| EXERCISE BRIEF |
In the entries below, find the line with "The height and width of the screenshot is (431, 1568)." and the line with "You are a computer-use agent. Image". Reproduce those two lines and every line between them exactly, and nothing more.

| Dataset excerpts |
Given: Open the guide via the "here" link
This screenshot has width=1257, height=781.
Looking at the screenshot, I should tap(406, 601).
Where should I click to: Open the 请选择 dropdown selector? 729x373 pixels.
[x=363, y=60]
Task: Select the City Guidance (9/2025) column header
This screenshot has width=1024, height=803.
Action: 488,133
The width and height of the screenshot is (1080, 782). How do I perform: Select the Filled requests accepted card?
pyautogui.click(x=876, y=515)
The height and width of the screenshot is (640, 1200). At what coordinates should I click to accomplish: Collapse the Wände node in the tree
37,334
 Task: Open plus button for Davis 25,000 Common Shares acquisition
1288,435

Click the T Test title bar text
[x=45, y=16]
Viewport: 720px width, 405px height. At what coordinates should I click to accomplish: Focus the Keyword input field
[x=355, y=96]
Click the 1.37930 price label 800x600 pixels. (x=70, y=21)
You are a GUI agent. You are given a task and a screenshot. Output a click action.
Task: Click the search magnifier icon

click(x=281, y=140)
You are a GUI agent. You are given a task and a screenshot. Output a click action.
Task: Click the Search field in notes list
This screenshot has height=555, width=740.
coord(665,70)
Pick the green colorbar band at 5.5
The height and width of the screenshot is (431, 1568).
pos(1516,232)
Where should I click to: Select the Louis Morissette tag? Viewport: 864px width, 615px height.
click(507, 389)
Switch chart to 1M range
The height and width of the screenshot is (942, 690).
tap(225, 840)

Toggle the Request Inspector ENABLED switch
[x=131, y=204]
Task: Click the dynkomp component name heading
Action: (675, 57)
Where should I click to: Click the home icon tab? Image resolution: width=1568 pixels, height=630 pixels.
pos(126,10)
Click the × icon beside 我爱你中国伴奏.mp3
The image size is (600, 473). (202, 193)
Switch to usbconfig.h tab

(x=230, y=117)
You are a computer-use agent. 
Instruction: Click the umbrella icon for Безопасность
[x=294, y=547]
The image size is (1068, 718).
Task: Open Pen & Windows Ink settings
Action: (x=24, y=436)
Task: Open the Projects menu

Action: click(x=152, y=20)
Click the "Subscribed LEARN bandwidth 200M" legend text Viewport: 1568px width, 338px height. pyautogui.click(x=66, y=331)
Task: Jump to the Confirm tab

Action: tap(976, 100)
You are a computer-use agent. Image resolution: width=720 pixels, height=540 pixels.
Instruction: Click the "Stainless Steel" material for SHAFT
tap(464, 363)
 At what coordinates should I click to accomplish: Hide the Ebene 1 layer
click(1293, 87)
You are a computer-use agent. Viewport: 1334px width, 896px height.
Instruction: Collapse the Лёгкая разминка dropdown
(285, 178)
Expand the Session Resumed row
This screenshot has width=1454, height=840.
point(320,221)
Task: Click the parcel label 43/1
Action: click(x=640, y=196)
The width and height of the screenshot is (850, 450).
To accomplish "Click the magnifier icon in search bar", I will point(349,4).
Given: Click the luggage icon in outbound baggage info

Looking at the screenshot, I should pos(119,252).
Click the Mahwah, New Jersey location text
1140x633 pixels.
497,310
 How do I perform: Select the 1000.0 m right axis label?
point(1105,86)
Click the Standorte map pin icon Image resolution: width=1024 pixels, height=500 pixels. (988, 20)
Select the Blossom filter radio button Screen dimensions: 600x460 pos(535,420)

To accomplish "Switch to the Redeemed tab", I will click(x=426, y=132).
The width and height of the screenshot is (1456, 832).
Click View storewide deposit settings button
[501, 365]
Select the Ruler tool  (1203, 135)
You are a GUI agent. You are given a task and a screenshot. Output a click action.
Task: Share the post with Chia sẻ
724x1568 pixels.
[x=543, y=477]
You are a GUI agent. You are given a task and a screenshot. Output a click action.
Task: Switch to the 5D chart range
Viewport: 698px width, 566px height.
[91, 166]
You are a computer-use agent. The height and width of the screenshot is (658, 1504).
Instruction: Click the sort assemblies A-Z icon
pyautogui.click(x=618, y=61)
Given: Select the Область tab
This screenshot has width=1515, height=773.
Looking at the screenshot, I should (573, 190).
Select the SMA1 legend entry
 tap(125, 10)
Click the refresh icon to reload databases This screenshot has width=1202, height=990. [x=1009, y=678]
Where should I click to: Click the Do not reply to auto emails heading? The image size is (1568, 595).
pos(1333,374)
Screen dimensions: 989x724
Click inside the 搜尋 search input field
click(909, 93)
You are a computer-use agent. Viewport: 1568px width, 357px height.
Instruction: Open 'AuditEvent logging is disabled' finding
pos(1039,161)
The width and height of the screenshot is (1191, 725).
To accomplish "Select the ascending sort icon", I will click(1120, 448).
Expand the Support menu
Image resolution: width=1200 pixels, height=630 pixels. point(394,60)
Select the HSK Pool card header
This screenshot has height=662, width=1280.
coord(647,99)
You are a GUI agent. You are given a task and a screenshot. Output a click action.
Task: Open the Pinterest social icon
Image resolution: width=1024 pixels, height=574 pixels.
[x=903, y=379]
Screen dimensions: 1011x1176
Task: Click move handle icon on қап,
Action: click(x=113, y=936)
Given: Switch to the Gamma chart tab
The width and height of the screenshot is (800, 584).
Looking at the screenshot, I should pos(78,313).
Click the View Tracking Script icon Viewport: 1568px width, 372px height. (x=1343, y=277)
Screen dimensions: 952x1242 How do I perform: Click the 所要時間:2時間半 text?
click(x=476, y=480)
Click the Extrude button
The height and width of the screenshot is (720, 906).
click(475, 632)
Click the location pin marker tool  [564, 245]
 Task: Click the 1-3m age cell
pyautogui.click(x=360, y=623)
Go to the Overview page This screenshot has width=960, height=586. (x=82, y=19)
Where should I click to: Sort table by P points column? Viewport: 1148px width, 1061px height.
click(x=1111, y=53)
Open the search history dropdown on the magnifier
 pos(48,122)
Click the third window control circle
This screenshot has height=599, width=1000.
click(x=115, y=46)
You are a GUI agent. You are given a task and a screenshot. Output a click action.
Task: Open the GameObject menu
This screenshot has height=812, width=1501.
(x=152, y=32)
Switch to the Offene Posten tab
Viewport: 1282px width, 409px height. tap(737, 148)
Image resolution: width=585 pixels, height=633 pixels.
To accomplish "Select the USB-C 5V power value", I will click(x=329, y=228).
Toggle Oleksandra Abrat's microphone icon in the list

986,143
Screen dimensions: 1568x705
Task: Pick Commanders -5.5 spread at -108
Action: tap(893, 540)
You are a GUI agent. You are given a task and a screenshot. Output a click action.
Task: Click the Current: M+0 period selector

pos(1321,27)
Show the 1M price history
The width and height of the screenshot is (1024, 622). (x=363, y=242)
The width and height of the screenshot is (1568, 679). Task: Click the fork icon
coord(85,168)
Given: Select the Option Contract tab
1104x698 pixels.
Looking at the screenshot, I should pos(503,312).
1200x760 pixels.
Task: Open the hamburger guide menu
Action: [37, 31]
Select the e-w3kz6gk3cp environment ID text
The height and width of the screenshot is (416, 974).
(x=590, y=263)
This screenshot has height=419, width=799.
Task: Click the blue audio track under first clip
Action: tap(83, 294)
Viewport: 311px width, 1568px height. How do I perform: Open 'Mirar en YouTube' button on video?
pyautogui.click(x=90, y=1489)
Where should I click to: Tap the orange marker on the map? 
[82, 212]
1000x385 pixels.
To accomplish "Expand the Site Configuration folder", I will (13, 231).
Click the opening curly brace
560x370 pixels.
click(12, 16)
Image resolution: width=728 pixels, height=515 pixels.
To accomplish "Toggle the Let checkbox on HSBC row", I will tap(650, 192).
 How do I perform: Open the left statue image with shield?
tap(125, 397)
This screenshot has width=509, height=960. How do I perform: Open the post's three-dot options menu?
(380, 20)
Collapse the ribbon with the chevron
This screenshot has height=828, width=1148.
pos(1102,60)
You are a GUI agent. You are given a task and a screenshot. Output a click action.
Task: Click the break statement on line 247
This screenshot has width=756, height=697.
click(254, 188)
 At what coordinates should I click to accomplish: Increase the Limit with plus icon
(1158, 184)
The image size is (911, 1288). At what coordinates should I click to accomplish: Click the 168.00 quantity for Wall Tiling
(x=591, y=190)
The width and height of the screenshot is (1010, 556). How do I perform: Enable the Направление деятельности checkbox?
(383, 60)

| PROBLEM SOLUTION |
The height and width of the screenshot is (431, 1568).
pos(1516,232)
Where should I click to: Select the Louis Morissette tag? Viewport: 864px width, 615px height.
click(507, 389)
Switch chart to 1M range
The height and width of the screenshot is (942, 690).
tap(225, 840)

Toggle the Request Inspector ENABLED switch
[x=131, y=204]
Task: Click the dynkomp component name heading
Action: (675, 57)
Where should I click to: Click the home icon tab? Image resolution: width=1568 pixels, height=630 pixels.
pos(126,10)
Click the × icon beside 我爱你中国伴奏.mp3
The image size is (600, 473). (202, 193)
Switch to usbconfig.h tab

(x=230, y=117)
You are a computer-use agent. 
Instruction: Click the umbrella icon for Безопасность
[x=294, y=547]
The image size is (1068, 718).
Task: Open Pen & Windows Ink settings
Action: (x=24, y=436)
Task: Open the Projects menu

Action: click(x=152, y=20)
Click the "Subscribed LEARN bandwidth 200M" legend text Viewport: 1568px width, 338px height. pyautogui.click(x=66, y=331)
Task: Jump to the Confirm tab

Action: tap(976, 100)
You are a computer-use agent. Image resolution: width=720 pixels, height=540 pixels.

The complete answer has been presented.